### What the exercise asks
Please copy each of the following lines word for word, with nothing changed.

### Rows
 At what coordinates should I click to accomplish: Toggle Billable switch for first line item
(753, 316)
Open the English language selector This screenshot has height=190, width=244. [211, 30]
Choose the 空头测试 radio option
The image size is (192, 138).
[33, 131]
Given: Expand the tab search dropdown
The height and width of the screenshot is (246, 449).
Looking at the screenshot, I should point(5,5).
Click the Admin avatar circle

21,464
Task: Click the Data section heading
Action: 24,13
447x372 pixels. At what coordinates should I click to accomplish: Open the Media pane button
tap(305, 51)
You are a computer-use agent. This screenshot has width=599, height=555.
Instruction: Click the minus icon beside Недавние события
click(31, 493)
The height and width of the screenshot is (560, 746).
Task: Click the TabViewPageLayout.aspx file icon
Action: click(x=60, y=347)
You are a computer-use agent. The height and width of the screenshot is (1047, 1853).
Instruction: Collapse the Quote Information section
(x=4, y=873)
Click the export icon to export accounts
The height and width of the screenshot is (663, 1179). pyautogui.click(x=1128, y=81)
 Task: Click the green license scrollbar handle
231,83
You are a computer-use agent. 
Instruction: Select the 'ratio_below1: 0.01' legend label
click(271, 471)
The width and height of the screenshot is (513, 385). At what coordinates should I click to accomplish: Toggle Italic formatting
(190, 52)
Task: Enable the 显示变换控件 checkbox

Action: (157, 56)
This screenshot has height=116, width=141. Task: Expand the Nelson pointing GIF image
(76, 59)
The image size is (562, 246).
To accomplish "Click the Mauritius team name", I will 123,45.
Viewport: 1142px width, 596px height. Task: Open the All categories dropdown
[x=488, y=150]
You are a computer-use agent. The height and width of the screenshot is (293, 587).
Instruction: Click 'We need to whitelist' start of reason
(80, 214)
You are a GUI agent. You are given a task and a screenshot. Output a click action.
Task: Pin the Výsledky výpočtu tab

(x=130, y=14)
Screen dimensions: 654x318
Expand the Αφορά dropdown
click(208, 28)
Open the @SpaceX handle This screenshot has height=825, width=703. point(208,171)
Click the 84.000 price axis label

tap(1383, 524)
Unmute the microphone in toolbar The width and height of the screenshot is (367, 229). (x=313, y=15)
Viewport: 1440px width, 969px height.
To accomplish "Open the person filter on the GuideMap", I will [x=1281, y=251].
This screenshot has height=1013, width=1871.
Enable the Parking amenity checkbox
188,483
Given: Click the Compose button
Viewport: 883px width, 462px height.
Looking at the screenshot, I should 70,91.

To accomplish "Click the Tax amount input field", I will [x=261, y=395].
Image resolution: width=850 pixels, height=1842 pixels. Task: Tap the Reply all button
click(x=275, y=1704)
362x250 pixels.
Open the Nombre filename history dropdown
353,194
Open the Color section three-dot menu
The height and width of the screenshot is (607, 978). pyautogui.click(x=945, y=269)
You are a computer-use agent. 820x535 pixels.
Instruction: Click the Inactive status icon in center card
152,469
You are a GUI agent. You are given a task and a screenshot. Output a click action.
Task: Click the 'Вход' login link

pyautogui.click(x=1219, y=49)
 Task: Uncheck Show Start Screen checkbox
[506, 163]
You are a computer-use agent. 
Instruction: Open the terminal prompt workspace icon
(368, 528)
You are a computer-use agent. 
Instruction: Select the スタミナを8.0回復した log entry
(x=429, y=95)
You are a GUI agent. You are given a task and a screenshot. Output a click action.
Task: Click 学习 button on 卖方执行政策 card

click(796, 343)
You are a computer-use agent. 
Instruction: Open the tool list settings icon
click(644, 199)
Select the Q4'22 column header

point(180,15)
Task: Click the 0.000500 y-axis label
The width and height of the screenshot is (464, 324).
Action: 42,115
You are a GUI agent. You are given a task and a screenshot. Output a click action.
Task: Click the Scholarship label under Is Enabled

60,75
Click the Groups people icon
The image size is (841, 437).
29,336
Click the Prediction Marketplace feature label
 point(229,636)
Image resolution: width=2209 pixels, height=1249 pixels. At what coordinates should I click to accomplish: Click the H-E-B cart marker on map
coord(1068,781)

### Problem solution
 At what coordinates should I click to accomplish: Toggle Billable switch for first line item
(753, 316)
Open the English language selector This screenshot has height=190, width=244. [211, 30]
Choose the 空头测试 radio option
The image size is (192, 138).
[33, 131]
Given: Expand the tab search dropdown
The height and width of the screenshot is (246, 449).
Looking at the screenshot, I should point(5,5).
Click the Admin avatar circle

21,464
Task: Click the Data section heading
Action: 24,13
447x372 pixels. At what coordinates should I click to accomplish: Open the Media pane button
tap(305, 51)
You are a computer-use agent. This screenshot has width=599, height=555.
Instruction: Click the minus icon beside Недавние события
click(31, 493)
The height and width of the screenshot is (560, 746).
Task: Click the TabViewPageLayout.aspx file icon
Action: click(x=60, y=347)
You are a computer-use agent. The height and width of the screenshot is (1047, 1853).
Instruction: Collapse the Quote Information section
(x=4, y=873)
Click the export icon to export accounts
The height and width of the screenshot is (663, 1179). pyautogui.click(x=1128, y=81)
 Task: Click the green license scrollbar handle
231,83
You are a computer-use agent. 
Instruction: Select the 'ratio_below1: 0.01' legend label
click(271, 471)
The width and height of the screenshot is (513, 385). At what coordinates should I click to accomplish: Toggle Italic formatting
(190, 52)
Task: Enable the 显示变换控件 checkbox

Action: (157, 56)
This screenshot has height=116, width=141. Task: Expand the Nelson pointing GIF image
(76, 59)
The image size is (562, 246).
To accomplish "Click the Mauritius team name", I will 123,45.
Viewport: 1142px width, 596px height. Task: Open the All categories dropdown
[x=488, y=150]
You are a computer-use agent. The height and width of the screenshot is (293, 587).
Instruction: Click 'We need to whitelist' start of reason
(80, 214)
You are a GUI agent. You are given a task and a screenshot. Output a click action.
Task: Pin the Výsledky výpočtu tab

(x=130, y=14)
Screen dimensions: 654x318
Expand the Αφορά dropdown
click(208, 28)
Open the @SpaceX handle This screenshot has height=825, width=703. point(208,171)
Click the 84.000 price axis label

tap(1383, 524)
Unmute the microphone in toolbar The width and height of the screenshot is (367, 229). (x=313, y=15)
Viewport: 1440px width, 969px height.
To accomplish "Open the person filter on the GuideMap", I will [x=1281, y=251].
This screenshot has height=1013, width=1871.
Enable the Parking amenity checkbox
188,483
Given: Click the Compose button
Viewport: 883px width, 462px height.
Looking at the screenshot, I should 70,91.

To accomplish "Click the Tax amount input field", I will [x=261, y=395].
Image resolution: width=850 pixels, height=1842 pixels. Task: Tap the Reply all button
click(x=275, y=1704)
362x250 pixels.
Open the Nombre filename history dropdown
353,194
Open the Color section three-dot menu
The height and width of the screenshot is (607, 978). pyautogui.click(x=945, y=269)
You are a computer-use agent. 820x535 pixels.
Instruction: Click the Inactive status icon in center card
152,469
You are a GUI agent. You are given a task and a screenshot. Output a click action.
Task: Click the 'Вход' login link

pyautogui.click(x=1219, y=49)
 Task: Uncheck Show Start Screen checkbox
[506, 163]
You are a computer-use agent. 
Instruction: Open the terminal prompt workspace icon
(368, 528)
You are a computer-use agent. 
Instruction: Select the スタミナを8.0回復した log entry
(x=429, y=95)
You are a GUI agent. You are given a task and a screenshot. Output a click action.
Task: Click 学习 button on 卖方执行政策 card

click(796, 343)
You are a computer-use agent. 
Instruction: Open the tool list settings icon
click(644, 199)
Select the Q4'22 column header

point(180,15)
Task: Click the 0.000500 y-axis label
The width and height of the screenshot is (464, 324).
Action: 42,115
You are a GUI agent. You are given a task and a screenshot. Output a click action.
Task: Click the Scholarship label under Is Enabled

60,75
Click the Groups people icon
The image size is (841, 437).
29,336
Click the Prediction Marketplace feature label
 point(229,636)
Image resolution: width=2209 pixels, height=1249 pixels. At what coordinates should I click to accomplish: Click the H-E-B cart marker on map
coord(1068,781)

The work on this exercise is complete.